## Dataset
########################################
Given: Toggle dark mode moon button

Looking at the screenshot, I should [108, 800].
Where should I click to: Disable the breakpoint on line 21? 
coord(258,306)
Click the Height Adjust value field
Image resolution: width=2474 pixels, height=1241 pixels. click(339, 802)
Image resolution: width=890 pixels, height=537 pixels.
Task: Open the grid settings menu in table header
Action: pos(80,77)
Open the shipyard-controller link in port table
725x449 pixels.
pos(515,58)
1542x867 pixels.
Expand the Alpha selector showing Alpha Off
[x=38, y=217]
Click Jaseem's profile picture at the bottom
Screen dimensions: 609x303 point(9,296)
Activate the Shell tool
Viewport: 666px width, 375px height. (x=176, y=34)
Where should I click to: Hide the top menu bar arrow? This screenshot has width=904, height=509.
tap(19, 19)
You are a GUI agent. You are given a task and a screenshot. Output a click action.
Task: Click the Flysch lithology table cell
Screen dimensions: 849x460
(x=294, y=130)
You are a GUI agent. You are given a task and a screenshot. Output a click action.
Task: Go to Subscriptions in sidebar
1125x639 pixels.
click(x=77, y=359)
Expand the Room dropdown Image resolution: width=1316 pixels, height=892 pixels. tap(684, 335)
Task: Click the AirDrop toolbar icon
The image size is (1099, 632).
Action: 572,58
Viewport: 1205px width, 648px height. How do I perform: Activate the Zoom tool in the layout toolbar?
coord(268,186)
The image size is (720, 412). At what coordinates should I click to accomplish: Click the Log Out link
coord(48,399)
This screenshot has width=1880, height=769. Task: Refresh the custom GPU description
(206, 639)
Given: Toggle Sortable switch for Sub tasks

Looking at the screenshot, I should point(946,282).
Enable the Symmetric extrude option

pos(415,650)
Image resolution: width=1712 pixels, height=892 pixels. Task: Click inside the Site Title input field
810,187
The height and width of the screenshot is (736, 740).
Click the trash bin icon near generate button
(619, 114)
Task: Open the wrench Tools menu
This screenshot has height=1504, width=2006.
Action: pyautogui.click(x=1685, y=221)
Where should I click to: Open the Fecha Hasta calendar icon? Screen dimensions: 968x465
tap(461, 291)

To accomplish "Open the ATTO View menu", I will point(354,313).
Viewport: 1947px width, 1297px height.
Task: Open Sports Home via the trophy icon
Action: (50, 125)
########################################
## About this task
The records above need to be written out again. Keep them exact.

## Your solution
Given: Toggle dark mode moon button

Looking at the screenshot, I should [108, 800].
Where should I click to: Disable the breakpoint on line 21? 
coord(258,306)
Click the Height Adjust value field
Image resolution: width=2474 pixels, height=1241 pixels. click(339, 802)
Image resolution: width=890 pixels, height=537 pixels.
Task: Open the grid settings menu in table header
Action: pos(80,77)
Open the shipyard-controller link in port table
725x449 pixels.
pos(515,58)
1542x867 pixels.
Expand the Alpha selector showing Alpha Off
[x=38, y=217]
Click Jaseem's profile picture at the bottom
Screen dimensions: 609x303 point(9,296)
Activate the Shell tool
Viewport: 666px width, 375px height. (x=176, y=34)
Where should I click to: Hide the top menu bar arrow? This screenshot has width=904, height=509.
tap(19, 19)
You are a GUI agent. You are given a task and a screenshot. Output a click action.
Task: Click the Flysch lithology table cell
Screen dimensions: 849x460
(x=294, y=130)
You are a GUI agent. You are given a task and a screenshot. Output a click action.
Task: Go to Subscriptions in sidebar
1125x639 pixels.
click(x=77, y=359)
Expand the Room dropdown Image resolution: width=1316 pixels, height=892 pixels. tap(684, 335)
Task: Click the AirDrop toolbar icon
The image size is (1099, 632).
Action: 572,58
Viewport: 1205px width, 648px height. How do I perform: Activate the Zoom tool in the layout toolbar?
coord(268,186)
The image size is (720, 412). At what coordinates should I click to accomplish: Click the Log Out link
coord(48,399)
This screenshot has width=1880, height=769. Task: Refresh the custom GPU description
(206, 639)
Given: Toggle Sortable switch for Sub tasks

Looking at the screenshot, I should point(946,282).
Enable the Symmetric extrude option

pos(415,650)
Image resolution: width=1712 pixels, height=892 pixels. Task: Click inside the Site Title input field
810,187
The height and width of the screenshot is (736, 740).
Click the trash bin icon near generate button
(619, 114)
Task: Open the wrench Tools menu
This screenshot has height=1504, width=2006.
Action: pyautogui.click(x=1685, y=221)
Where should I click to: Open the Fecha Hasta calendar icon? Screen dimensions: 968x465
tap(461, 291)

To accomplish "Open the ATTO View menu", I will point(354,313).
Viewport: 1947px width, 1297px height.
Task: Open Sports Home via the trophy icon
Action: (50, 125)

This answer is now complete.